Today, taking stock of the new political turbulence crossing the globe, numerous scholars have found disturbing similarities in the Gilded Age, the heyday of the trusts, just preceding World War I.
- This is because in pharma, telecoms, Big Tech and more, judges and politicians have again allowed private companies to run rampant, heedless of workers or society, writes Tim Wu in "The Curse of Bigness," his forthcoming book.
- The anti-establishment wave, economic inequality, and xenophobia of our age? Wu's thesis is that Bigness — what he calls the new trusts — are behind all of it. They are "the No. 1 problem" confronting the U.S., he tells Axios — "at the root of all the other challenges the country faces."
The big picture: In an Oct. 25 report, the McKinsey Global Institute said that outsized companies around the world, which it calls "superstars," dominate total global business revenue, and that they are only growing more dominant.
- Researchers have linked such companies to decades of largely flat U.S. wages and inequality, especially in rural areas where people have little choice where they work.
- Since the 2016 election, Big Tech has been under a political microscope, threatened with regulation and greater taxation.
- Against the glare of opprobrium, the Big Tech companies, quite different from the imperious Gilded Age trusts, are attempting to at least appear responsive.
But they are not going as far as Wu urges in what is a forcefully argued, extended essay — the immediate breakup of Facebook, and a watchful eye on the rest.
- All 71 of the acquisitions that have made Facebook what it is today need to be reviewed, and some "were illegal," he asserts.

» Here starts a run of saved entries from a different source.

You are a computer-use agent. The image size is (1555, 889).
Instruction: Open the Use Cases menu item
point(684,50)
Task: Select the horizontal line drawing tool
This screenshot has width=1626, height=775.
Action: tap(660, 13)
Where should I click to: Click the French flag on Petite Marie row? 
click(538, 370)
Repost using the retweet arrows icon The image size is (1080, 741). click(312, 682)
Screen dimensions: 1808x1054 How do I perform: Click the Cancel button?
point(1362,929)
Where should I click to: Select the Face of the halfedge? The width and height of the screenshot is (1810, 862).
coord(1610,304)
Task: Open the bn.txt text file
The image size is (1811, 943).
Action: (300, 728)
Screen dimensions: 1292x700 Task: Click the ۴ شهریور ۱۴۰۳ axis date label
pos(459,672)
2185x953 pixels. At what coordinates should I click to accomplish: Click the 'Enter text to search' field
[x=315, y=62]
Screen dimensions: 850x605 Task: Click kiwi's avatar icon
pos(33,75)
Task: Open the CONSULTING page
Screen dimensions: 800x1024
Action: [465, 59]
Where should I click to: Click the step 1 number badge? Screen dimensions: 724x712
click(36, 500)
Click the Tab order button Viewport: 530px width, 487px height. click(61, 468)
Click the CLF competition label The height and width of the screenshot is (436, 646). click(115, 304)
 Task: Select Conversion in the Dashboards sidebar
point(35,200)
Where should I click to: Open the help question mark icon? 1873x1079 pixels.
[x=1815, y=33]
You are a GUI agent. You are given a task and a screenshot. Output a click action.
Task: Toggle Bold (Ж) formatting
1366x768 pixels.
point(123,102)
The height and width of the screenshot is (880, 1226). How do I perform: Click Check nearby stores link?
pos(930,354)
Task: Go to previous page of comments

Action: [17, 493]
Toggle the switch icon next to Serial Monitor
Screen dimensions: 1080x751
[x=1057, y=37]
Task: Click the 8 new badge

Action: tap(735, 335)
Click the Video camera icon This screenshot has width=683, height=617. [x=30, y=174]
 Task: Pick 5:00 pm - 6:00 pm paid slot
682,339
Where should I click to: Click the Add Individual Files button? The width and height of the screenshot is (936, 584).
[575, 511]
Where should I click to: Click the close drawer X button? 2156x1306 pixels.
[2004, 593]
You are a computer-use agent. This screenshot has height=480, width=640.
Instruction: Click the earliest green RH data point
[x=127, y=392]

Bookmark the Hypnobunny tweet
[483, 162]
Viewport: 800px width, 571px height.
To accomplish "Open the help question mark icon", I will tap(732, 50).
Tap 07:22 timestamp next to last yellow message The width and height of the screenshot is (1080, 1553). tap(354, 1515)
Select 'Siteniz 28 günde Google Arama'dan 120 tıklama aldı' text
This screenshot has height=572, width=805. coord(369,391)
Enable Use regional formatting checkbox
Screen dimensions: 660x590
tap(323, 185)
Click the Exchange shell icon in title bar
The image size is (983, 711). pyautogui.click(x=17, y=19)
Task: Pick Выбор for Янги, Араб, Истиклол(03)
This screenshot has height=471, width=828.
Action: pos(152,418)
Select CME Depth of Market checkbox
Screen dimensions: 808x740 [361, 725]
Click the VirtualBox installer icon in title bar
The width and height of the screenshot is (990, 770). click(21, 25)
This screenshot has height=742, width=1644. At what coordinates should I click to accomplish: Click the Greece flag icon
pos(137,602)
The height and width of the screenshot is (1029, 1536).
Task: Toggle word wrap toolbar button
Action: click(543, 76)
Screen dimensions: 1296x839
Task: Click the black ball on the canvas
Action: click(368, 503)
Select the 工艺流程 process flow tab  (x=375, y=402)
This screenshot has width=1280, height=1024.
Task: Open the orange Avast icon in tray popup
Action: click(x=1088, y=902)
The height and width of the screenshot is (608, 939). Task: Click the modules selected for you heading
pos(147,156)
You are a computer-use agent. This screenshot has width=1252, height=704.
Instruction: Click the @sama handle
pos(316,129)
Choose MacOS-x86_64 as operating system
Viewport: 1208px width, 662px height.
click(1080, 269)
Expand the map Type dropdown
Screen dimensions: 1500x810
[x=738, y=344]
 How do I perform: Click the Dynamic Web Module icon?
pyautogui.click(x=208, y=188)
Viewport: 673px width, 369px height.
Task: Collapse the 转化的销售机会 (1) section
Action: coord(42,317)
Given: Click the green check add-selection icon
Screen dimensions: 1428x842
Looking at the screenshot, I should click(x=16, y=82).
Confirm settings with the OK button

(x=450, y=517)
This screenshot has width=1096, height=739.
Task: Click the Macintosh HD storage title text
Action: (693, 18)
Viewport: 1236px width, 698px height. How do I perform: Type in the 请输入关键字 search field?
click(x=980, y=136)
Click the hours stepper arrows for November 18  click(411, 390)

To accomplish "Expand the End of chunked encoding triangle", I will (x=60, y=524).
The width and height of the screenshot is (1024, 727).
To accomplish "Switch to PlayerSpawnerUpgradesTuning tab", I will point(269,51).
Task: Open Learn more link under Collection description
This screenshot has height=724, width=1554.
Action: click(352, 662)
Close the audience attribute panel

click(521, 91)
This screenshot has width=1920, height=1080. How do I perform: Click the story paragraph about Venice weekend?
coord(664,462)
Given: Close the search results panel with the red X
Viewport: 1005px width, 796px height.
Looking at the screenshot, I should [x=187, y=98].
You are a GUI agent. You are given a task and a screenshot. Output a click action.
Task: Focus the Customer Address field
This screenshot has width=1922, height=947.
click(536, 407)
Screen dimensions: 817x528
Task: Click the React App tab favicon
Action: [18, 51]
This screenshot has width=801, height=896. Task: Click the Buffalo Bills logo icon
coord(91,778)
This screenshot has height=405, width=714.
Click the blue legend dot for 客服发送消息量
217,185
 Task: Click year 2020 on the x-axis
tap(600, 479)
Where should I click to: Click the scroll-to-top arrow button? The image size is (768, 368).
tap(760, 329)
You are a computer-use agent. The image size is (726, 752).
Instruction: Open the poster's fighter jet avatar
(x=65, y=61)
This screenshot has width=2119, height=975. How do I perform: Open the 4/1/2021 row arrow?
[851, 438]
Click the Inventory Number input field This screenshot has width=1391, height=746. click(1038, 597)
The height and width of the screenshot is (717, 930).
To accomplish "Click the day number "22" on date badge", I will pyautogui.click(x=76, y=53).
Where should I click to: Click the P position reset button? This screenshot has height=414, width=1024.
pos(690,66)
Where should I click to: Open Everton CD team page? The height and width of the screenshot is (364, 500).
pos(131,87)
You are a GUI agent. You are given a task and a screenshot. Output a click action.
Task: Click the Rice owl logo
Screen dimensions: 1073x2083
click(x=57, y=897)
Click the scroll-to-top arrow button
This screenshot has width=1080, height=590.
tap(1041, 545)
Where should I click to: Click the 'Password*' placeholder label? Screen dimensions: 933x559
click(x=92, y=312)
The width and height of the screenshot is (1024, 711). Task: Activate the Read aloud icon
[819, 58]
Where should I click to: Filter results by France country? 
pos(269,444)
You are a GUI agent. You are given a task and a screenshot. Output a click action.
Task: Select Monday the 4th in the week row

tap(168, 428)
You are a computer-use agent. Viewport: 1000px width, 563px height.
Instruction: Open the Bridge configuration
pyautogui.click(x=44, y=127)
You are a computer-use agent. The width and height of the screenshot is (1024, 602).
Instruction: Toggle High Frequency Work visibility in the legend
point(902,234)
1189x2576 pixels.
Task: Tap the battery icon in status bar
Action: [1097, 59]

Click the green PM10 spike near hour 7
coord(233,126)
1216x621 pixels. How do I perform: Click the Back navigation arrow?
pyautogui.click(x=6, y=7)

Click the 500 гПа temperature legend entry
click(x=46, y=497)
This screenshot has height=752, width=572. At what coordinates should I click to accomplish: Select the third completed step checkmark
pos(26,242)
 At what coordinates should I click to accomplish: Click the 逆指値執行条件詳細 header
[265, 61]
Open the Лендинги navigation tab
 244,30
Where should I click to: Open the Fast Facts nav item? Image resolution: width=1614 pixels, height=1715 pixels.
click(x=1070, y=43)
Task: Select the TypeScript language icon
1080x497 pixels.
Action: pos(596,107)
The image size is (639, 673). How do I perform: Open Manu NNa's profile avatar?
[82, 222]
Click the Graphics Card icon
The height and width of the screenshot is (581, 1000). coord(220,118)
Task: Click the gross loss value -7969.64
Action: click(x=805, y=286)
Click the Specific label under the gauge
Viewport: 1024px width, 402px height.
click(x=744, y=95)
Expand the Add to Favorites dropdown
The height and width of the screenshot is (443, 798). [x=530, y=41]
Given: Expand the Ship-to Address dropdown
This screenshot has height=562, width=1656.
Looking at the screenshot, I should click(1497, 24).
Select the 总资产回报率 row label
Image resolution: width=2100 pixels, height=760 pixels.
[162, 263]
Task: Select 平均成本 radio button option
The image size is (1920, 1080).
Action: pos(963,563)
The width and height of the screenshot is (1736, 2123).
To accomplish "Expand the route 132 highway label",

Facebook "dried up innovation, resulted in higher prices, and was used as a tool to influence the 2016 election."
- It should especially disgorge Instagram and WhatsApp, he says.
When Wu talks this way, it's because of the parallels he sees in the Gilded Age and the 1930s, when profound inequality, populism and nationalism led to "extreme politics, and ultimately war and totalitarian government." In the book, he writes:
Over the 20th century, nations that failed to control private power and attend to the economic needs of their citizens faced the rise of strongmen who promised their citizens a more immediate deliverance from economic woes. The rise of a paramount leader of government who partners with monopolized industry has an indelible association with fascism and authoritarianism.
Wu trots out statistics: In the late 1960s, the share of national income going to the top 1% of earners was 8%. As of last summer, it was 23.8%. "We are in grave danger of repeating the errors of the 20th century," he told me.
- In addition to Facebook, Wu counts up 214 acquisitions by Google and 91 by Amazon. He wants Google to disgorge YouTube and Waze.
- But while tech gets almost all the attention, other sectors like pharma and cable TV are worse, he says. Some 68 million Americans, he says, have only one broadband server.
Yes, but: It turns out that bigness may not always be a curse. Wu is less categorical when it comes to Amazon, which he says has good and bad qualities. On the good side, it is shaking up industries that need to be shaken up, like insurance, he argues, and it provides access to products that some people otherwise would not have.
- Amazon "still has competition," by which he means Walmart and Target. "But it needs to be watched carefully."